LS Lowry: a unique painter of modern life
Strange as it may sound, given the somewhat unassuming nature of his work, there are few artists in British history who have inspired as much controversy and debate as LS Lowry (1 November 1887 – 23 February 1976). An outsider in his personal and professional life, the Lancashire painter has divided critics ever since he came to prominence in the 1930s: some hail him as the artist of twentieth-century Britain, while others vehemently dismiss him as nothing more than a naive simpleton both in his art and his intellect.
So there’s a lot riding on the first exhibition of his work, Lowry and the Painting of Modern Life, at Tate Britain in London. Though the gallery actually bought some of Lowry’s paintings during his lifetime, this exhibition is widely regarded as symbolic of his retroactive acceptance into the art establishment. Given that many are still understandably sceptical about Lowry’s work, curators TJ Clarke and Anne Wagner have presented this exhibition with the utmost seriousness. Unfortunately, this doesn’t quite wash. Never has there been a clearer example of an exhibition crumbling under the weight of its own expectation; the unnecessary comparisons made between Lowry and well-known contemporaries only reinforce sceptics’ criticisms.
Divided into six fairly generous spaces, the exhibition is curated thematically, which, at first, seems like a fair decision. However, the fundamental purpose of this is to present Lowry, not on his own terms, but as an impressionist. To this end, the first few rooms are scattered with vaguely impressionistic works made during his over-lauded stint at the Manchester School of Art in a cheap attempt to turn Lowry into an impressionist. In this it fails starkly, especially in the ill-informed decision to present lesser works of artists like Manet next to supposedly similar pieces by Lowry. It’s obvious from the outset that these are very different paintings which only confirms suspicions that, aesthetically, Lowry does not belong in this company.
The real shame of the exhibition is that it doesn’t do justice to Lowry’s versatility. At least putting the pieces in chronological order would have meant they were obliged to incorporate the portraits, self-portraits, the ‘Father and Two Sons’ pieces painted shortly after the death of his mother, and even the unusually erotic ‘marionette works’ which were found after his death. Such is the blinkered agenda of this exhibition that it fails to properly reflect the scope of Lowry’s talent.
Some of the gems of the exhibition are the intense pencil sketches and rural landscapes, poignantly equating the decline in industry in Lancashire to famous scenes from the World War One. These all-too-rare glimpses of Lowry’s diverse talent and interests, hint at what a well-curated exhibition could deliver.
Still, there’s no escaping the overall monotony of the pieces on show. As I overheard one elderly Mancunian lady whisper to her daughter: ‘That’s the one they had in Salford, or one like it.’ The fact is, there are really only so many paintings you can see of huddled, cowing figures walking vacantly across industrial cityscapes before you start to yawn.

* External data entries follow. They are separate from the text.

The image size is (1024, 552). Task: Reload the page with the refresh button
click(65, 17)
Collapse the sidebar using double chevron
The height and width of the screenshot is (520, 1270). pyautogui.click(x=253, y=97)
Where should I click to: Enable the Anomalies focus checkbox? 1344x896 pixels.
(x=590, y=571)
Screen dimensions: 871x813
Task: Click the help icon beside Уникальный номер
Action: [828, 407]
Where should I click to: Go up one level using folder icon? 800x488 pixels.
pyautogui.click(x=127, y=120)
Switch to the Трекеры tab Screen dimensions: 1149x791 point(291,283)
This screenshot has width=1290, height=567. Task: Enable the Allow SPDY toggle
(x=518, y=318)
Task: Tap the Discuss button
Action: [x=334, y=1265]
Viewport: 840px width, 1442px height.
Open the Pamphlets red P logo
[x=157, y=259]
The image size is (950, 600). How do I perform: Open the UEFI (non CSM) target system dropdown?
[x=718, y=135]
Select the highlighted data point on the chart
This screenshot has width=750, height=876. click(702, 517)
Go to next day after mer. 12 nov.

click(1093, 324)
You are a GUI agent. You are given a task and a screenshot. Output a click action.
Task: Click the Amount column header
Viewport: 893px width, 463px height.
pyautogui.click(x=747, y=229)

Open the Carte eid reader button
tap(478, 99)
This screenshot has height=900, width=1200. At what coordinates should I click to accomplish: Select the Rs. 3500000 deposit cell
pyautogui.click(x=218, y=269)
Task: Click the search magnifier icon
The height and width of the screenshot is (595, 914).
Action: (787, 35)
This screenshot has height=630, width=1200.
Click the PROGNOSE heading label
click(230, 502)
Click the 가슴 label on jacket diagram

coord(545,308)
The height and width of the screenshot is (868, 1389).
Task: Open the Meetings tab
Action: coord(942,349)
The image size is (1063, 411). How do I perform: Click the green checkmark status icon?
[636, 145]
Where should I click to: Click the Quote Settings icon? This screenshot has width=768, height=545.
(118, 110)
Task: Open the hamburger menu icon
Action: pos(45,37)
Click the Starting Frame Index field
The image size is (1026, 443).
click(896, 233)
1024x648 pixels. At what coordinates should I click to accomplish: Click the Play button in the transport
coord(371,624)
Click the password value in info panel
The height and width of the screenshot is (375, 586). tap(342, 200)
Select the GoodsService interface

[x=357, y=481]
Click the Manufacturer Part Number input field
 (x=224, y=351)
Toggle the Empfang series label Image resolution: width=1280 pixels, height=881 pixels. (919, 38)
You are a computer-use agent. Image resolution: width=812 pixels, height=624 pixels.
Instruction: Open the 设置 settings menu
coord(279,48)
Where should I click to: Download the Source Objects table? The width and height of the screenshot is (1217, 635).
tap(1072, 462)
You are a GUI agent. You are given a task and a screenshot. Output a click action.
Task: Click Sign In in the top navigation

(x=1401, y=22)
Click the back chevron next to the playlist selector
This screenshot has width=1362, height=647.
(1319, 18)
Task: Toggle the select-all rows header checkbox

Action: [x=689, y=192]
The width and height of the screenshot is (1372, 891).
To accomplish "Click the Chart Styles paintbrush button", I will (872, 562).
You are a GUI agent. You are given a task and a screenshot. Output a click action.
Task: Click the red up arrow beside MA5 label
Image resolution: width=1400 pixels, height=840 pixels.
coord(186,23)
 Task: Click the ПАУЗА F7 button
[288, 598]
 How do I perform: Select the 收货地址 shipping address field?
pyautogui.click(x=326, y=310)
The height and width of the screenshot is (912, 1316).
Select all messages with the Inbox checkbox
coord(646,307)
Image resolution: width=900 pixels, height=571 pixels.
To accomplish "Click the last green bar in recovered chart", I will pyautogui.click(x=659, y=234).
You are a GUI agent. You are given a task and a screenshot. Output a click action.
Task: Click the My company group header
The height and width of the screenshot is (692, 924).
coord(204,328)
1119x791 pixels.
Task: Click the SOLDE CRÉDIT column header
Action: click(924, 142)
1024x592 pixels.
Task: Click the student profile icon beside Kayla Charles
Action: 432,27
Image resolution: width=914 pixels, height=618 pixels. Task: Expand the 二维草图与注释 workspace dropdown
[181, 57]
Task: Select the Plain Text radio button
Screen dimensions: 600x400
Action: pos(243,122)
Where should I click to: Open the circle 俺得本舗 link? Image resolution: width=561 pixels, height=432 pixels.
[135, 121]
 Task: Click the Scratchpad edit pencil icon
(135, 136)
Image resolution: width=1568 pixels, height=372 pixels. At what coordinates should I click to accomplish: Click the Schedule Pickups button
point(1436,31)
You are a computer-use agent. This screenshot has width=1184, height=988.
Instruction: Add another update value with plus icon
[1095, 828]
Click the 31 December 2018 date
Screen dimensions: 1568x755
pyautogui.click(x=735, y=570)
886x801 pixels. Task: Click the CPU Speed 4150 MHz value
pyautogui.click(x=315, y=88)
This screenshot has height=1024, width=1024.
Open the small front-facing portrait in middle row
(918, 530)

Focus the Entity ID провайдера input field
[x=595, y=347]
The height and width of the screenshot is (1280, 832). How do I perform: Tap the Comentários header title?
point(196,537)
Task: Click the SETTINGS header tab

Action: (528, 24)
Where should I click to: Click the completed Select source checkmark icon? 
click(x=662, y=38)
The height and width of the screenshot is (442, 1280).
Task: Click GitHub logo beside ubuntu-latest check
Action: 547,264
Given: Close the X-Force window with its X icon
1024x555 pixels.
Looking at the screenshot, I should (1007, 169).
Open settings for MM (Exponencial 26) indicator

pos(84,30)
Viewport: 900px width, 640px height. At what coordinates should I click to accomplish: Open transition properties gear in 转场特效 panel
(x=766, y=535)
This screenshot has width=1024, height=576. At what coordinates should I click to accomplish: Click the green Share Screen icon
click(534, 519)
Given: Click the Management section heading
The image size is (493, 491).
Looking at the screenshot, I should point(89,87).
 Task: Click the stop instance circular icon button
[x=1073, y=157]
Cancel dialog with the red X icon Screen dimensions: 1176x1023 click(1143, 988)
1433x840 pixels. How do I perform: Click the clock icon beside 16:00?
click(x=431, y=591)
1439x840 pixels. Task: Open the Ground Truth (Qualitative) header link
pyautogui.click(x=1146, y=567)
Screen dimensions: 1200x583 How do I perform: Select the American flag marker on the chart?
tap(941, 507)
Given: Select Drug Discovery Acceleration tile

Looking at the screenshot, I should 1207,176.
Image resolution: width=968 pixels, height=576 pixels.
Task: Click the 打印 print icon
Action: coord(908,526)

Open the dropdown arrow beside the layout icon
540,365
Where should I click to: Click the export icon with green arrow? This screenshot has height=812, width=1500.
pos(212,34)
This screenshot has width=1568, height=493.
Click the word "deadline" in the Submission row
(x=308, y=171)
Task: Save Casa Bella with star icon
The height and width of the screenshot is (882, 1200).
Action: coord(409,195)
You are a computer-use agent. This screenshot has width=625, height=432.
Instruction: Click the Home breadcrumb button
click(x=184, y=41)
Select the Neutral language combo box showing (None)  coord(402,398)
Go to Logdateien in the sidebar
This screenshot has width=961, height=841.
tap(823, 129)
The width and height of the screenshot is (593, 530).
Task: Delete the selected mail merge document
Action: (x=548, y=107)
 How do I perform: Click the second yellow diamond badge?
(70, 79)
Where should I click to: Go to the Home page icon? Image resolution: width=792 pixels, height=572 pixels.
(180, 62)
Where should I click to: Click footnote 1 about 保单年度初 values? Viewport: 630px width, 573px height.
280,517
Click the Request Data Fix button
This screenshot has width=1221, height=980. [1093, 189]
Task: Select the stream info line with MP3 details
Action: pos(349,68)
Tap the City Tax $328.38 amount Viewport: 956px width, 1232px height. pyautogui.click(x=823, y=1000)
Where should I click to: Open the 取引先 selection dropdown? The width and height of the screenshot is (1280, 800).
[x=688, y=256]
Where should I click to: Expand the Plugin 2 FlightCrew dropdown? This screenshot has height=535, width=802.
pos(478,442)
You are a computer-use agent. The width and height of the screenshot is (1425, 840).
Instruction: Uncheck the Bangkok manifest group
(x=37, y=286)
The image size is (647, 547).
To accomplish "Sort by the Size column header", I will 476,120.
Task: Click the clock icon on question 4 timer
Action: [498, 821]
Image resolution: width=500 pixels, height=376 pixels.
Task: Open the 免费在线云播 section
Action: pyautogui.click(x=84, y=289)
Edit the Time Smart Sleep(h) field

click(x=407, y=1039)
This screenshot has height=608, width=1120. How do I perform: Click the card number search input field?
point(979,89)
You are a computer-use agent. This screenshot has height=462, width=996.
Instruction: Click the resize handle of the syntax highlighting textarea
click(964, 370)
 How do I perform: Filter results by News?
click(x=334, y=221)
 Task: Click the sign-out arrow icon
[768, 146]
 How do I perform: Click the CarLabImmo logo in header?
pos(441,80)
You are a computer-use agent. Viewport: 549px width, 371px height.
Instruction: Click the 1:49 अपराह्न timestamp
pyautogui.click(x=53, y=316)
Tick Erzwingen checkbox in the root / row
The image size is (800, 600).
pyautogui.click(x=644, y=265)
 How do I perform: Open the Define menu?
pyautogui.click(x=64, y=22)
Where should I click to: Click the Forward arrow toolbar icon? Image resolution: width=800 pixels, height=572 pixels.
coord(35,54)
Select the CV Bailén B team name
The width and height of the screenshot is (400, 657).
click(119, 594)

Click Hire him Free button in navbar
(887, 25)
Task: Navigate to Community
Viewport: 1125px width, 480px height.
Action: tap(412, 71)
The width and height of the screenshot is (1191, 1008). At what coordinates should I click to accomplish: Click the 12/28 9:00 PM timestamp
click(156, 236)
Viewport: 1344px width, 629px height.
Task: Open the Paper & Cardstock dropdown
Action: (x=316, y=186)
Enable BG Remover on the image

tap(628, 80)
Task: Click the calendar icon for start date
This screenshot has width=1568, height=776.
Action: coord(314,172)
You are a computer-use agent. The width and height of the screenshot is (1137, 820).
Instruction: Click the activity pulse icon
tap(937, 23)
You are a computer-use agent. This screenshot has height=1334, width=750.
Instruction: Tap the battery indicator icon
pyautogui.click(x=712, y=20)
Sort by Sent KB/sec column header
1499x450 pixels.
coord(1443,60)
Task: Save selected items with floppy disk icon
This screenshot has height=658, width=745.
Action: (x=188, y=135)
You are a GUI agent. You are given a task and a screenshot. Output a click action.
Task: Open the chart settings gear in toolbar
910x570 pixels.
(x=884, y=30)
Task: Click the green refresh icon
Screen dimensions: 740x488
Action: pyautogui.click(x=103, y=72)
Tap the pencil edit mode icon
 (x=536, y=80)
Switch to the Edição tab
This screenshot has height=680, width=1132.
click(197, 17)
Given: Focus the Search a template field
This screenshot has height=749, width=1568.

This isn’t to say the interactions between the characters in the pieces aren’t complex and interesting, but it does become repetitive.
As one wearily enters the sixth room, perhaps holding out hope for something different to end on, you’re met with the room title: ‘The Industrial Landscapes.’ These are, in fact, surprisingly impressive despite the preceding monotony. The five giant landscapes, painted between 1950 and 1955, are Lowry’s crowning achievements and represent a genuinely impressive spectacle.
While Lowry’s invariably overcast scenes are all markedly similar, this doesn’t mean his pieces lack atmosphere, character, or their own unique charm. It’s a shame to the point of travesty that the curators of Lowry and the Painting of Modern Life couldn’t appreciate the artist on his own terms.
Ed Noel is the schools and alumni coordinator for the Debating Matters Competition.
Lowry and the Painting of Modern Life is at Tate Britain until 20 October.